Closed eddierubeiz closed 3 years ago
Thanks @eddierubeiz !
@MDiMeo and @lsberry16 I'm going to use my discretion to bump this to 'ready' and work on it this week.
For "honors", my inclination is to make it accept only the same HTML that our "description" fields do -- <b>
, <i>
, <a>
and <cite>
only -- other tags will be stripped. (Why? Because that's already the standard code we have, and allowing any html can be problematic, as it can mess up the rest of the page or even present security problems). Any thoughts on this? @eddierubeiz or @lsberry16 , do you have a sense of what HTML tags are used in there, if any others are that would be a problem to strip?
@jrochkind, here's a list of 5284 honors.
If you (or I, in the import code) get rid of the enclosing <p>
tags, I suspect many of our problems with this field will go away.
Yeah, that's weird they all have enclosing
tags, I don't think there's any reason we need/want to preserve that! (although I do recall noticing at least one with italics that we might want to preserve, so the standard description HTML treatment works there).
If I apply the standard description
HTML treatment, I think it will automatically strip
tags on display, although they might still be in the DB. I can show you the one-liner of our current code to use to strip them on ingest too.
@eddierubeiz to get rid of <p>
while leaving short list of allowed tags, on ingest:
DescriptionSanitizer.new.sanitize("<p>This is <i>an italicized title</i>.</p>")
# => "This is <i>an italicized title</i>."
I'm sanitizing the description per your instructions.
In the honors
section for e.g.
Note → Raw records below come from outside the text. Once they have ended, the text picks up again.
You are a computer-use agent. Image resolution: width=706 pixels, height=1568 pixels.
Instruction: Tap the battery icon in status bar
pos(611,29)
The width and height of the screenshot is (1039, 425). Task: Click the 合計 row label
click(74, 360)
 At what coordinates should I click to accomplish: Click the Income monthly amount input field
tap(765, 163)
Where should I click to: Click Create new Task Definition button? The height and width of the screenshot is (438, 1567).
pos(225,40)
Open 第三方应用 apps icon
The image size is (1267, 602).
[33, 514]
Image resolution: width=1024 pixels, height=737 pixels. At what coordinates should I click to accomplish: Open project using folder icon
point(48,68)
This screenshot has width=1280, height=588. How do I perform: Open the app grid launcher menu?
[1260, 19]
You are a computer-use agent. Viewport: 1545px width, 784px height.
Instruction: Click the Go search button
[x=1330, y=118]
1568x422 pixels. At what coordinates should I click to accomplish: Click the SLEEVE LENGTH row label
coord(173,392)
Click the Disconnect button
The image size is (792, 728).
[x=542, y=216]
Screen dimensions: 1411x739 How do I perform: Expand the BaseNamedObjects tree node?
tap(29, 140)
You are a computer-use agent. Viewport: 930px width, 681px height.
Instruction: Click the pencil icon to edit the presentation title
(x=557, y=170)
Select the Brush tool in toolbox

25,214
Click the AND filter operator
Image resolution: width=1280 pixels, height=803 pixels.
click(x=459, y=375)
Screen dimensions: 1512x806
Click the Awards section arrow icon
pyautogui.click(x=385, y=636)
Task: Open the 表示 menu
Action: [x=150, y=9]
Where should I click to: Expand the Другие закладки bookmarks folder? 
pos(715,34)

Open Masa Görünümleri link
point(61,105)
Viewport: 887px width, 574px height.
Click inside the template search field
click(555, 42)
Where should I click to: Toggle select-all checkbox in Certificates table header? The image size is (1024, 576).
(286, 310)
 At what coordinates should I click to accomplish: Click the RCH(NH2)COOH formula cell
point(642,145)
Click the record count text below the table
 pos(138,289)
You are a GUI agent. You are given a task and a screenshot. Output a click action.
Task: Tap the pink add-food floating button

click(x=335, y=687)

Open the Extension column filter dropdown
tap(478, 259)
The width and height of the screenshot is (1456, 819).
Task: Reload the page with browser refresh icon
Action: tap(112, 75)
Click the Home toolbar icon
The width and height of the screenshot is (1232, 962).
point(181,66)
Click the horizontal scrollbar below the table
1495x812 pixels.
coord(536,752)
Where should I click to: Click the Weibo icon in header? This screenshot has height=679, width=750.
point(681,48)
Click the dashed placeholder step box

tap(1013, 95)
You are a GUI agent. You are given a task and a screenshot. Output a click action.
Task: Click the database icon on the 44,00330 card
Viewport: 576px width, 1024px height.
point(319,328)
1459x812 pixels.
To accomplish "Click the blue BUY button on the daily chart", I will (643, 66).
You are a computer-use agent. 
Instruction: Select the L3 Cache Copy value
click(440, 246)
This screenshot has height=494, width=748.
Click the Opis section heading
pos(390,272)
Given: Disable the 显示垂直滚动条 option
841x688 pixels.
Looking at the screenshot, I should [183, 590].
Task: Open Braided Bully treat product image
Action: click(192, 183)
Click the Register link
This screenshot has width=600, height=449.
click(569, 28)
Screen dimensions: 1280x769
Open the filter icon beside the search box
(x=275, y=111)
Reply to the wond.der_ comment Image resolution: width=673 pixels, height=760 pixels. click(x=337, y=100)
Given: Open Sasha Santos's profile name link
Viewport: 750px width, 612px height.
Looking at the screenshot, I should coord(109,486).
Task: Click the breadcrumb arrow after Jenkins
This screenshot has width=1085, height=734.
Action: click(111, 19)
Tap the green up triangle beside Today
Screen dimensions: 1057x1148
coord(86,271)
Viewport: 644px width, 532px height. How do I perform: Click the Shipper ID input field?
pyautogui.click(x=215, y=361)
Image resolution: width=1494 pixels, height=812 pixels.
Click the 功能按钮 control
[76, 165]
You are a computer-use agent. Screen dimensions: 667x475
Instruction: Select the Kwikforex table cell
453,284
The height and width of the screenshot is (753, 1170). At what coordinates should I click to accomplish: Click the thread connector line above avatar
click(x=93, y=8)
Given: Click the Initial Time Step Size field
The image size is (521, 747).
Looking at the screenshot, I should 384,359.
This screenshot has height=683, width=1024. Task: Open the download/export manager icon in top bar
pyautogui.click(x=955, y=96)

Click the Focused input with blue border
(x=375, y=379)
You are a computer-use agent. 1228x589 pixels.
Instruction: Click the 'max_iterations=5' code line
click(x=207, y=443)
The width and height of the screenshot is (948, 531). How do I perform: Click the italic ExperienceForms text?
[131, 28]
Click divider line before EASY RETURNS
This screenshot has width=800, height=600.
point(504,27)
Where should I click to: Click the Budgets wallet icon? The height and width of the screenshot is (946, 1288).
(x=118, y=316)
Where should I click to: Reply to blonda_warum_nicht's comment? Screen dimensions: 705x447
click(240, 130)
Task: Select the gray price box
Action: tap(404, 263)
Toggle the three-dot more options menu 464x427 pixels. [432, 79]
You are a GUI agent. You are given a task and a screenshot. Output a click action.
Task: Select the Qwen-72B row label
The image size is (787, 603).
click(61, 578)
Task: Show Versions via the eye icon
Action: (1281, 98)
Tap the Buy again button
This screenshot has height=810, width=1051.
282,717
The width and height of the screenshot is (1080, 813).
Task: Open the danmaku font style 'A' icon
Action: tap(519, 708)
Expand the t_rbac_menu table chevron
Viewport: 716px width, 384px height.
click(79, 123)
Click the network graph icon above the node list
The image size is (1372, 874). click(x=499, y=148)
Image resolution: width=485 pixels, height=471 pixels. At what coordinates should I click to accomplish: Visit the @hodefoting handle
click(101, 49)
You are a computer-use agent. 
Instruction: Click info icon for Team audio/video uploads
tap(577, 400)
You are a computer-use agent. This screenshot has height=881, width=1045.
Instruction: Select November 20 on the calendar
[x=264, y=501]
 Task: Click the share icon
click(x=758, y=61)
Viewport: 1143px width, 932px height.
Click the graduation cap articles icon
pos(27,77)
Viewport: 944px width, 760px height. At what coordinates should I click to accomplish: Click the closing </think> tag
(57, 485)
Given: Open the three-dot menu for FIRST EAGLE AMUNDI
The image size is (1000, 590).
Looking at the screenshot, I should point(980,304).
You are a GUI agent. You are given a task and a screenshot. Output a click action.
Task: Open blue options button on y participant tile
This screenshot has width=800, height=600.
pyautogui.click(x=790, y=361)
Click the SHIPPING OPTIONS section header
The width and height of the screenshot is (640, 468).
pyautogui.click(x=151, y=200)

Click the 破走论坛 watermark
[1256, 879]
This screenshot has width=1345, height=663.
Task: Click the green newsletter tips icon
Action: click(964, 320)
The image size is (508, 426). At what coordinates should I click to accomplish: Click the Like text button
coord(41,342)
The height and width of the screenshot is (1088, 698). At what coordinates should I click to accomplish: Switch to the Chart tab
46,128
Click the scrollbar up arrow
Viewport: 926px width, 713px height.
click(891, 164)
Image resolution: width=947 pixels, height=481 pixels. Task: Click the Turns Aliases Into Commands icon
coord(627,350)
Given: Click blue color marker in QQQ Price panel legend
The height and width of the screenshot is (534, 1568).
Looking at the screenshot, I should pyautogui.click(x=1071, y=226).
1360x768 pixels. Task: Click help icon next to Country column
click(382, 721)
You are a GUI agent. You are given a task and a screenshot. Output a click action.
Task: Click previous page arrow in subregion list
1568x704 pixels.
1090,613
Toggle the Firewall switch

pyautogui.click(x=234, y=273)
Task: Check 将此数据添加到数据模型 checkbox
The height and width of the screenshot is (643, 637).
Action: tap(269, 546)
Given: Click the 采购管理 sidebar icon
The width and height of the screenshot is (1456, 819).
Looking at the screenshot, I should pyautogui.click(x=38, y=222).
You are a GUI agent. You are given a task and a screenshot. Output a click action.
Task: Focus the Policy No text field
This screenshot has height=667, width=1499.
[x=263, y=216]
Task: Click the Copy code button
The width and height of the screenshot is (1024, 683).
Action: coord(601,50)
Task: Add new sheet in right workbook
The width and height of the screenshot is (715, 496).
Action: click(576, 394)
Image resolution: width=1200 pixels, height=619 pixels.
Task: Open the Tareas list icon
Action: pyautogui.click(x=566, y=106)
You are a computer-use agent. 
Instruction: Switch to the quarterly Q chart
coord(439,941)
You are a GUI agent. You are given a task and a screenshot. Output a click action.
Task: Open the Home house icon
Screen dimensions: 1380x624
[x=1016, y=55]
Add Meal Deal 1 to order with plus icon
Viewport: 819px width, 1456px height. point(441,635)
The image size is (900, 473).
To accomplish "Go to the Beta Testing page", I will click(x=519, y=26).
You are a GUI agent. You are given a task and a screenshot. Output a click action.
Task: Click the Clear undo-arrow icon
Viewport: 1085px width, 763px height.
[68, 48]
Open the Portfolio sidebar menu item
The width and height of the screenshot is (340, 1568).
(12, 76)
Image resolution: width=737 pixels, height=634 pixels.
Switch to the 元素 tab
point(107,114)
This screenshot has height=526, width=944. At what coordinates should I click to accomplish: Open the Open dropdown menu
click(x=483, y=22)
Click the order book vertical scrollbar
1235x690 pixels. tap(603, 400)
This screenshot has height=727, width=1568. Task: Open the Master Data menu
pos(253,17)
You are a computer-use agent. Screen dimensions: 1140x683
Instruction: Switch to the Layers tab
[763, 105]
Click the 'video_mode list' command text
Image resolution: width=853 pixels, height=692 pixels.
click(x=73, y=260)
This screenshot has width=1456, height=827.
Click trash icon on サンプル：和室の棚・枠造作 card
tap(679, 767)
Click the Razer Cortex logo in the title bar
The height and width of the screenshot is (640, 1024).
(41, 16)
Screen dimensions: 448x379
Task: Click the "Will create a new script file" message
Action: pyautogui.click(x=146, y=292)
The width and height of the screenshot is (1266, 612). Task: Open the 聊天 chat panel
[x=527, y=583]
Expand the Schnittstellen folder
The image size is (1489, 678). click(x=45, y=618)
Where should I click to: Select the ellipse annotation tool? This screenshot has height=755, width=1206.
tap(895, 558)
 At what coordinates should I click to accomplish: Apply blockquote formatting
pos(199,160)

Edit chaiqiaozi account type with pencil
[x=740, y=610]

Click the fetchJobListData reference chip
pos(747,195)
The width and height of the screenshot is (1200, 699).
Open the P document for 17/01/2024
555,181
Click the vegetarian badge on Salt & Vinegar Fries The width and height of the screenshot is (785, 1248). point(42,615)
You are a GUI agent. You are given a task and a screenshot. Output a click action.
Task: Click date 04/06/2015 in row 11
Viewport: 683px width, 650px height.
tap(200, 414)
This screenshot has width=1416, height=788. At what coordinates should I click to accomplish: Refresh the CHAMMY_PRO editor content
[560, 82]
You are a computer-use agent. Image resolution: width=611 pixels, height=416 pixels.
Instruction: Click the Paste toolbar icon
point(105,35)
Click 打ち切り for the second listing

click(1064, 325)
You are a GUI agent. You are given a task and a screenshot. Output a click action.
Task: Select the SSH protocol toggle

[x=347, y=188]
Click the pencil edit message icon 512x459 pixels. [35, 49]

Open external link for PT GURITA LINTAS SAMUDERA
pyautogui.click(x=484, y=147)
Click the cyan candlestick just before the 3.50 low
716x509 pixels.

Manson Benedict , if you do not select the "Show End Date" checkbox, Drupal will store a copy of the start date in the end date field. I have yet to see any trace in the database of the value of that checkbox, which is frustrating. This may merit a ticket of its own.
In the honors section for e.g. Manson Benedict , if you do not select the "Show End Date" checkbox, Drupal will store a copy of the start date in the end date field. I have yet to see any trace in the database of the value of that checkbox, which is frustrating. This may merit a ticket of its own.
Interesting!
So, I've already done the code to display this correctly if we have start and equivalent.
But, in the interests of keeping our data clean -- I am thinking your ingest should probably leave the end blank if it is identical to the start? Since that's how appears to the editor in the drupal microsite; it's sort of a quirk of the implementation that it fills in the 'end' anyway, but if we import it that way, it will show up that way in our app's editing screens, differently than it shows up in drupal editing screens.
What do you think?
That's totally fine; the initial code I wrote did just that, and it's trivial to change it back. If I do come to understand how that checkbox is stored in the database, we can revisit this.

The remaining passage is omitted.